Blush Response - Reshaper |

Blush Response – Reshaper

Published by Alessandro Violante on April 3, 2016

blush-response-reshaperAlloy. A word that sums up what is happening in these last two years thanks to the encounter between techno and industrial music, of which less recent forerunners can be found in the lucky experiments made by musicians such as Regis, Adam X and, later on, Perc, to the lessons of Ancient Methods, Samuel Kerridge and Blush Response. And he’s him, Joey Blush, an american musician who grown up with bread and synthesizers that, after his early steps with the important label Basic Unit Productions, both thanks to Wollenhaupt ‘s (among the others) music and after having moved to Berlin (universally recognized as the captal of techno), discovered the rhythmic-based post-industrial music sound, hugely influenced by techno as well as by early industrial music prophets, from Esplendor Geometrico to the so called rhythmic industrial, to EBM. Starting from this fascination, supported by his songwriting intuitions and by his accurate work of sonic creation and selection, also thanks to the interest shown by a young but promising label as Aufnahme+Wiedergabe and thanks to Philippe Strobel, his name began to be increasingly known in new, different scenarios, those of techno music and of a certain kind of club culture, and also in the italian one, in which he will play for the first time on 16th April in Milan together with his label mate Phase Fatale.

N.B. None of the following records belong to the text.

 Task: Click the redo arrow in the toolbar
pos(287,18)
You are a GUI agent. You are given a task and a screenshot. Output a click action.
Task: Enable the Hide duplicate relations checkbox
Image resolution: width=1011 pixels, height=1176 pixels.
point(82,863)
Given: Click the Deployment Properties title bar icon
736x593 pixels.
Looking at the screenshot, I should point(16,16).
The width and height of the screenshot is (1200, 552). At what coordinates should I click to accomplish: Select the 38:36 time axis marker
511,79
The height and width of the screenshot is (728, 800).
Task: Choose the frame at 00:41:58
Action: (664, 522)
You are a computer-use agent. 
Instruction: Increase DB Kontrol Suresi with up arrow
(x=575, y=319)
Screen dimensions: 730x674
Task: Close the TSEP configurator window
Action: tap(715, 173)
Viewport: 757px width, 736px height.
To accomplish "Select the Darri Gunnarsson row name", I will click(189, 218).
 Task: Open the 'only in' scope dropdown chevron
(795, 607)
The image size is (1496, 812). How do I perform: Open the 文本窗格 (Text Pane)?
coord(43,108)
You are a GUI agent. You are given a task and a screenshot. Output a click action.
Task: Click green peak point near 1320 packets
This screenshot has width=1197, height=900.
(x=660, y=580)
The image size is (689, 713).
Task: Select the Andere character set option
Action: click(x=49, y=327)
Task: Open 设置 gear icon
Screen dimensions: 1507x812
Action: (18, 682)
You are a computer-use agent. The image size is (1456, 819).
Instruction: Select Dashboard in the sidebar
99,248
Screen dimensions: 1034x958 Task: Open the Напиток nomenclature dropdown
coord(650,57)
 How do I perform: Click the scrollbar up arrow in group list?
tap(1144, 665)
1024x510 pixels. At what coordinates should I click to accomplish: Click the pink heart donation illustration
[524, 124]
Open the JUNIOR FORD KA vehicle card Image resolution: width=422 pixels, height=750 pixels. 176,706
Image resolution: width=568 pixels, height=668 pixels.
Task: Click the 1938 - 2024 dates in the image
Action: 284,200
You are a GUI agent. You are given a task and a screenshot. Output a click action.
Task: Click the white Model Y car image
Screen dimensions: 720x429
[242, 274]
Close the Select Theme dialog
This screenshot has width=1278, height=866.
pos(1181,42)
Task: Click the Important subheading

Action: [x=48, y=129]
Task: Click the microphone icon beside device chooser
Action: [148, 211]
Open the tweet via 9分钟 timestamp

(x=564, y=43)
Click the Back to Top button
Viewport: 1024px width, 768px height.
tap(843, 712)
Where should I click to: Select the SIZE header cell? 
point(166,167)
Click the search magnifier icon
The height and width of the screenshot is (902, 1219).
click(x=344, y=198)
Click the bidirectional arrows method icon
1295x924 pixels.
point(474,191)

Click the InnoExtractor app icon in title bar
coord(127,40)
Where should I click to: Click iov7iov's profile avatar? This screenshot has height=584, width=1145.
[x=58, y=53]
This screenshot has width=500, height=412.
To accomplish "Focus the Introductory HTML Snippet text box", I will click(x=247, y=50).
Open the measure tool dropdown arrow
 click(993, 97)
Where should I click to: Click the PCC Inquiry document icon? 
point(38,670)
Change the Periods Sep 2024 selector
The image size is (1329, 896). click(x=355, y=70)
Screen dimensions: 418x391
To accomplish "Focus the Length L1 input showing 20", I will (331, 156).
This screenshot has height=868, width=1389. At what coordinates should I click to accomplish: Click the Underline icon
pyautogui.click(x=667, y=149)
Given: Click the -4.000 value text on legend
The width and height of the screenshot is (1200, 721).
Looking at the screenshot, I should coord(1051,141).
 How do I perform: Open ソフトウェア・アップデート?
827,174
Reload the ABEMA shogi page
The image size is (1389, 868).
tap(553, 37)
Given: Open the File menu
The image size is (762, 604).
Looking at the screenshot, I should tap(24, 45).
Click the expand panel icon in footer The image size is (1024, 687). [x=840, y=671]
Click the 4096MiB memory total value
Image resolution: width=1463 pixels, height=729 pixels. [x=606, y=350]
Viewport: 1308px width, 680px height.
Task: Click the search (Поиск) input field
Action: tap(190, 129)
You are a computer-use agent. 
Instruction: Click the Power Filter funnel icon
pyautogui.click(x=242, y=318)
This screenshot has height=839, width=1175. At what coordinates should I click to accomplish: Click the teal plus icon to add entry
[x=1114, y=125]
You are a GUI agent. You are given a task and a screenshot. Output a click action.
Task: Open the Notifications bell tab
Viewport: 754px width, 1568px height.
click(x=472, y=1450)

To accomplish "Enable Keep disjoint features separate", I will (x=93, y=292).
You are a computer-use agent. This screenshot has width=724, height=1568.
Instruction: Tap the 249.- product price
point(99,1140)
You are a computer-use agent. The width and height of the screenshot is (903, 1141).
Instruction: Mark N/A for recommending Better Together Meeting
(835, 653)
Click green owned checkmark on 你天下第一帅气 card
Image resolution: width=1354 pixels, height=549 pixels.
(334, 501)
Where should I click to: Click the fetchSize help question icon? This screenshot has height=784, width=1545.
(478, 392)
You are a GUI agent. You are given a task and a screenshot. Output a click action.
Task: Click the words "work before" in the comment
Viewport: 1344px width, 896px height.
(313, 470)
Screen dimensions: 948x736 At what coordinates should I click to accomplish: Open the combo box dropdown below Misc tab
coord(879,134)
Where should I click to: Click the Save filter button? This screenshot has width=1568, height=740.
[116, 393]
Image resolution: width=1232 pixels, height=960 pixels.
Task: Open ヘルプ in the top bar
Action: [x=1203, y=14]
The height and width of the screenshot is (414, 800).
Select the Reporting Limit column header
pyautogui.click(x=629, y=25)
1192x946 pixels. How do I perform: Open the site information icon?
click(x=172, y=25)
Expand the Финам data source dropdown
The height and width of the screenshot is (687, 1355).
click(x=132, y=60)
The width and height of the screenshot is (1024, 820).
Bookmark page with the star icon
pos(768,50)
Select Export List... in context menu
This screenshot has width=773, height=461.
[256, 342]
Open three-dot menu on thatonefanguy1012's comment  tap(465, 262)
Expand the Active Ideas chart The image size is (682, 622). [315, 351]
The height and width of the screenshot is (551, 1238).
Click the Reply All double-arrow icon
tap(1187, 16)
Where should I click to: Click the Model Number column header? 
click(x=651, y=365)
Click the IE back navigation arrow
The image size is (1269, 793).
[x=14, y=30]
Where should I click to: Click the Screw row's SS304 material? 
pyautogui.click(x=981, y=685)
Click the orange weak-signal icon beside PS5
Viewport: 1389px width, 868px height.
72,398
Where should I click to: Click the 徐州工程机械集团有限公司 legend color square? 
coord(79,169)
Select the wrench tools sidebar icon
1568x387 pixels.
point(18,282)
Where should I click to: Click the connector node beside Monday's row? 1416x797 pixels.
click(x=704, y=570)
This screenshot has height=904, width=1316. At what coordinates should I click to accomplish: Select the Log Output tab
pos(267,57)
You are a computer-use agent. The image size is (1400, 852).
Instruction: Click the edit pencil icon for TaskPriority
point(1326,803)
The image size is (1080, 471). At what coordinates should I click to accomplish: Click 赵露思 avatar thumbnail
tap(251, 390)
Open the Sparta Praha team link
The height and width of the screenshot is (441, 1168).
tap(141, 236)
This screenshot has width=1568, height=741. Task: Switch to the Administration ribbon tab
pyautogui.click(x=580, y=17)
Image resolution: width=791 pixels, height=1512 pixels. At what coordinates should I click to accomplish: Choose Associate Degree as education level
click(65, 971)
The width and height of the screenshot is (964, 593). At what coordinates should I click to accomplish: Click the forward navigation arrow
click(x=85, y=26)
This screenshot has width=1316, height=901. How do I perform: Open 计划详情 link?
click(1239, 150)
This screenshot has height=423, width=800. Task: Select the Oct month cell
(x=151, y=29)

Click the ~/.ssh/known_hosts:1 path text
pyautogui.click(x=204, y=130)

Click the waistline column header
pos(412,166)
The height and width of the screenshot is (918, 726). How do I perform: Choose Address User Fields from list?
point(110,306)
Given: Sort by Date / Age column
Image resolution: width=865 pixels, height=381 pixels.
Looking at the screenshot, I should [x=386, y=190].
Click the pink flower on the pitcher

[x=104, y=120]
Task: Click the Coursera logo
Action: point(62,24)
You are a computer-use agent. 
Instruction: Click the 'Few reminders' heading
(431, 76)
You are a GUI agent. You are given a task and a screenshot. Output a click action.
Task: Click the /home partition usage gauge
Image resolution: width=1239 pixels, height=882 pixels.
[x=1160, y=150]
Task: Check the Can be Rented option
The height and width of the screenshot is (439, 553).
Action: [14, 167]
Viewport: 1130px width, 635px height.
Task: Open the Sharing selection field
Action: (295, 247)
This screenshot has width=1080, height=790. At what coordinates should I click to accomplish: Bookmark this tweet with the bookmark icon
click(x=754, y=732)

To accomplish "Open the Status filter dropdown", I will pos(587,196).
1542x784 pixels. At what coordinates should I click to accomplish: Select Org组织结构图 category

This wind of change has reached the ears of a pioneering label dedicated to a certain kind of sound, Stefan Alt‘s Ant-Zen, a legendary label always open to new post-industrial flows coming from the underground (having often contributed in creating them), and Reshaper, Blush’s first album released by the hard-working ant,  a work that is going to be released on 8th April, is the immediate result. The German label’s choice to support him is a sign of the undoubtful quality in front of which, here, our ears stand. Reshaper isn’t a techno-industrial album, even if sometimes it sounds in a similar way. On the contrary, it’s an album that, quoting its title, reshape the post-industrial beat, intelligently mering techno-industrial rhythms, powerful and alienating EBM basslines (Blush is a fan of the cyperpunk-dystopic imagination), noisy bombardments and freezing rhythmic industrial-influenced ballets. Not only alloy, but also, as said above, particular care for the sounds used. Joey Blush personifies a new generation of artists that keep a particular eye on the instruments used to create the music, and not only on the final result, ideally linking to the idea of the musician conceived as the maker of his sound, an idea that gradually, also due to the digital revolution and to an always more standardised and “fast” market, gradually disappeared.

It’s not easy to label the songs included in Reshaper, as well as it’s not easy to clearly recognise the influence of this or that sound thanks to his analogic approach to music, but there’s something of a more techno version of Synapscape in Pain process, of the early Ant-Zen sound in Alloy, of Ancient Methods (the one of Turn ice realities into fire dreams) in Newacid, of Fausten remixed by Ontal in Wearing thinner (both in the rhythm used as well as in the use of some particular sounds) and, obviously, of the more properly techno-industrial artists in the more four-on-the-floor and fast techno episodes such as Screaming fist, a stabbing cybernetic-techno assault, as the dry and hammering Immolation, as in the techno-EBM of Fractured. Particularly good is also the ballet of Reclaimer, in which a pronounced sense of groove, an EBM bassline and a techno rhythm work together astonishingly, as well as is the opener Reshaper, in which a synthetic-analogic flow connects with a not regular and broken superstructure, this last one put over a minimalist techno beat, and almost seems to scream, releasing enormous energy. It’s the same flow that spreads itself in the already mentioned syncopated ballet of Pain process, which roars in the background until it raises itself showing in all its majesty. The closing song is Trascendence, alraedy chosen as a preview of the album, in which, once again, an overwhelming groove echoes, a techno-derived engaging rhythm and an annihilating synthetic flow.

Difficult is, as well, drawing conclusions on a much peculiar album, a new reference point for similar artists, a perfect point of convergence between techno and post-industrial music. Reshaper has really succeeded in achieving its goal: reshape the genre rules, in a perfect coexistence between past and preset. Read once again the past to create the present: this seems to be the leitmotif of an album that can be listened in several ways, and that will be enjoyed by both the passionated fan and by the neophyte of a certain kind of sound. Listening section after listening section, Reshaper seems to chance its skin revealing new, apparently not so apparent, details, stimulating dystopic fantasies that recall the golden years of Gibson. Everyone will have its interpretation, but a thing is clear: this is only the beginning, a thrilling beginning.